The New York Times critic at the time, Brooks Atkinson, was baffled but charmed. People didn't know whether to laugh or cry, so they did both. It ran for 60 performances, which was unheard of for an opera back then. It moved to Broadway. People were humming "Pigeons on the grass" in the streets.
How to Approach It Today
If you’re going to listen to it or watch a revival, don't try to "figure it out." If you go in looking for a linear story about 16th-century Spanish mystics, you’re going to have a bad time. You’ll be frustrated within ten minutes.
Instead, treat it like a gallery of paintings. Let the words wash over you. Focus on the interplay between the voices. Notice how Thomson uses simple chords to ground Stein's floating, ethereal prose.
- Listen to the 1947 abridged recording. It’s conducted by Thomson himself and gives you the most authentic feel for the original tempo and "bounce."
- Watch the Robert Wilson production. If you can find footage of the 1996 revival, it captures that "Stettheimer" aesthetic with a modern twist.

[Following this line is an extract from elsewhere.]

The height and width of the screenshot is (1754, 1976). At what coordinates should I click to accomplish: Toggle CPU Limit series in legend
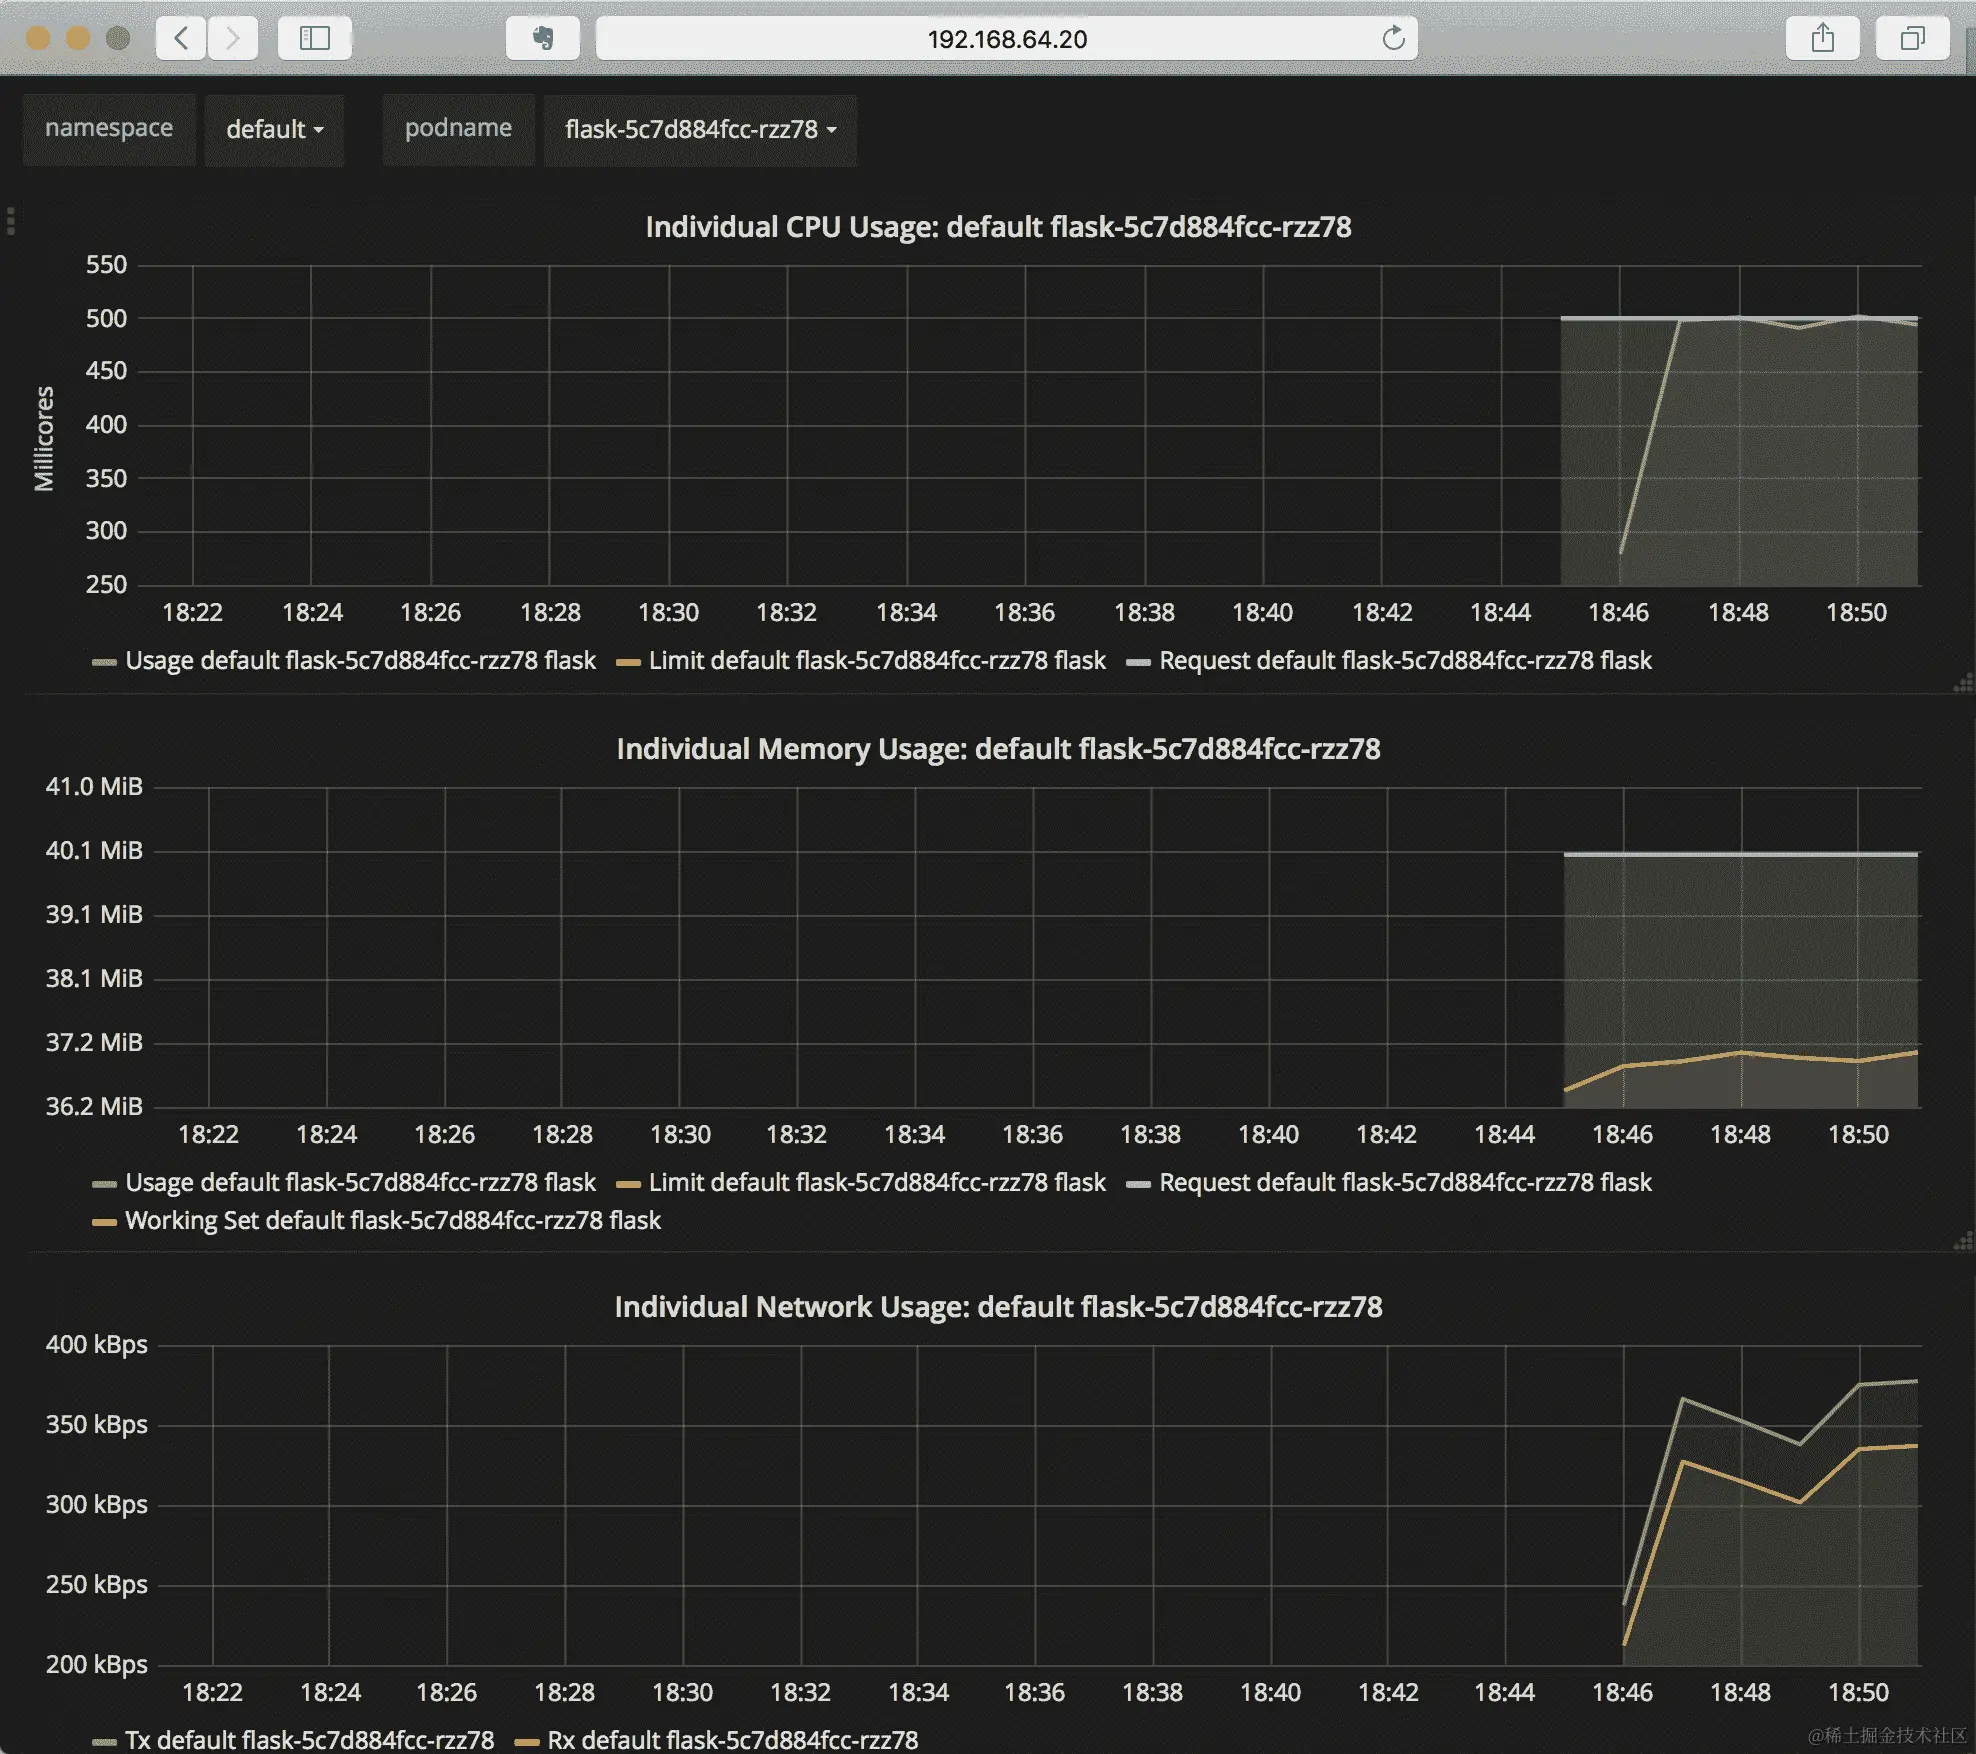click(876, 661)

- Read the libretto out loud. Seriously. Stein’s work makes way more sense when you hear the rhythm of the syllables rather than reading them silently on a page.
Four Saints in Three Acts remains a weird, shiny object in the history of music. It’s a reminder that art doesn't have to explain itself to be valid. Sometimes, a saint is just a saint, and a pigeon is just a pigeon, and the joy is in the singing of it.
If you want to understand the roots of American modernism, you have to start here. Get a copy of the libretto, find a quiet spot, and just let the "pigeons on the grass" take over. You might find that the "nonsense" actually makes more sense than most of the "sensible" things you hear every day.
Take the time to look up the original set photos by Carl Van Vechten. Seeing the cast in those silver and gold costumes against the cellophane backdrop changes how you hear the music. It moves from being an intellectual exercise to being a vibrant, living piece of theater. It was a moment where the Harlem Renaissance, the Paris avant-garde, and American folk tradition all crashed into each other. We haven't really seen anything like it since.